Farmers Notes Safety Program for Teen Drivers

July 11, 2003

Farmers® Insurance and the I Saw You Safety and Scholarship Foundation announced a pilot program for teen drivers that could reportedly drastically improve teen driving safety and encourage teens to be more responsible drivers. The goal of the program is to help reduce the incidence of youthful driver related motor vehicle crashes.

The I Saw You Safety & Scholarship Foundation program invites parents who are Farmers auto customers to participate in this program free of charge by putting a decal on the vehicle their teen usually drives, which asks other drivers to call a toll-free number to report on their teen’s driving habits (both positive and negative). If the I Saw You Foundation receives a report on the monitored vehicle, the foundation will notify the parents of the details so that the parents may take whatever action they think is necessary.

The I Saw You Safety & Scholarship Foundation, a non-profit public charity, developed this program for teens based on the reported success that similar programs have had with commercial fleet vehicles.

“Teen drivers tend to take more risks and are therefore in more accidents than other categories of drivers.

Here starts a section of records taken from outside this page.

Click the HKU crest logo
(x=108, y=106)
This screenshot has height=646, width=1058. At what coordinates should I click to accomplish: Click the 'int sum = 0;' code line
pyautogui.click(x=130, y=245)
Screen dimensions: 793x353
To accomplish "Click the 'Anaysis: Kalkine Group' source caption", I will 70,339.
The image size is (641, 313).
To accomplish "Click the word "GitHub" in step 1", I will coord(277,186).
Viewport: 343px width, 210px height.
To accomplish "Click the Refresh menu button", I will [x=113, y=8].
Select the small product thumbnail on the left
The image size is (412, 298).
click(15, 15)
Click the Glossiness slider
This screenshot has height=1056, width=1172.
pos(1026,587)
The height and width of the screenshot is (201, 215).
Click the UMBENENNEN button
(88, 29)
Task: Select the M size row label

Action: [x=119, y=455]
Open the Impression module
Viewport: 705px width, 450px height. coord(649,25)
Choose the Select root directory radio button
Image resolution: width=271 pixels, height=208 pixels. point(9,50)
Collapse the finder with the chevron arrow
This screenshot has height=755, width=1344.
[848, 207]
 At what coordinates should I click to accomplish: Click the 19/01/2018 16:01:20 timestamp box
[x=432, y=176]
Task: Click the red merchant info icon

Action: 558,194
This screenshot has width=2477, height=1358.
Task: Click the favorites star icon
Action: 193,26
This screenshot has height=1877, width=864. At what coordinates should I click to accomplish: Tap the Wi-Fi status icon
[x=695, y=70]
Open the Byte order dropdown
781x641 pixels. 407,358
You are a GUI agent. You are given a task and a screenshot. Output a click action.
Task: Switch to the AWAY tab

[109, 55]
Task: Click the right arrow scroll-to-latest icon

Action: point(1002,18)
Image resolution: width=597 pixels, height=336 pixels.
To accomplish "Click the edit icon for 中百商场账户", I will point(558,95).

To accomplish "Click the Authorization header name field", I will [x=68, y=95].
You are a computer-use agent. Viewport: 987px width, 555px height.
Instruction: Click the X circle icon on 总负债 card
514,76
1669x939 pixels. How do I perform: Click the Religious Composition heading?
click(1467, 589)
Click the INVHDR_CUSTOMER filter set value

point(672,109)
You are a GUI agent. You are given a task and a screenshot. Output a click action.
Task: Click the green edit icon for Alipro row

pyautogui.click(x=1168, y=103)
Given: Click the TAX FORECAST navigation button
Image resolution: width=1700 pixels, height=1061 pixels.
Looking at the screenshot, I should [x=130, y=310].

We felt this program would be a great opportunity to try and reduce the number of teens in automobile accidents,” said Steve Norling-Christensen, field support manager for California at Farmers.

The program became available in California beginning July 1 and will continue through Sept. 30.

Farmers is the first major insurer to test this program. Farmers currently offers premium discounts to parents of teen drivers who participate in Farmers’ Y.E.S. (You’re Essential to Safety) Program – a program that is endorsed by Mothers Against Drunk Drivers, the National Highway Traffic Safety Administration and the Insurance Institute for Highway Safety. If the I Saw You Safety & Scholarship Foundation pilot program proves successful, it may become a component of Farmers’ Y.E.S. Program.

“The Foundation believes that combined efforts by parents, teens, and the reporting public will make this program a success – greatly reducing accidents and injuries – while providing teens an opportunity to drive their way to college,” added Holly Odom, executive director of the foundation.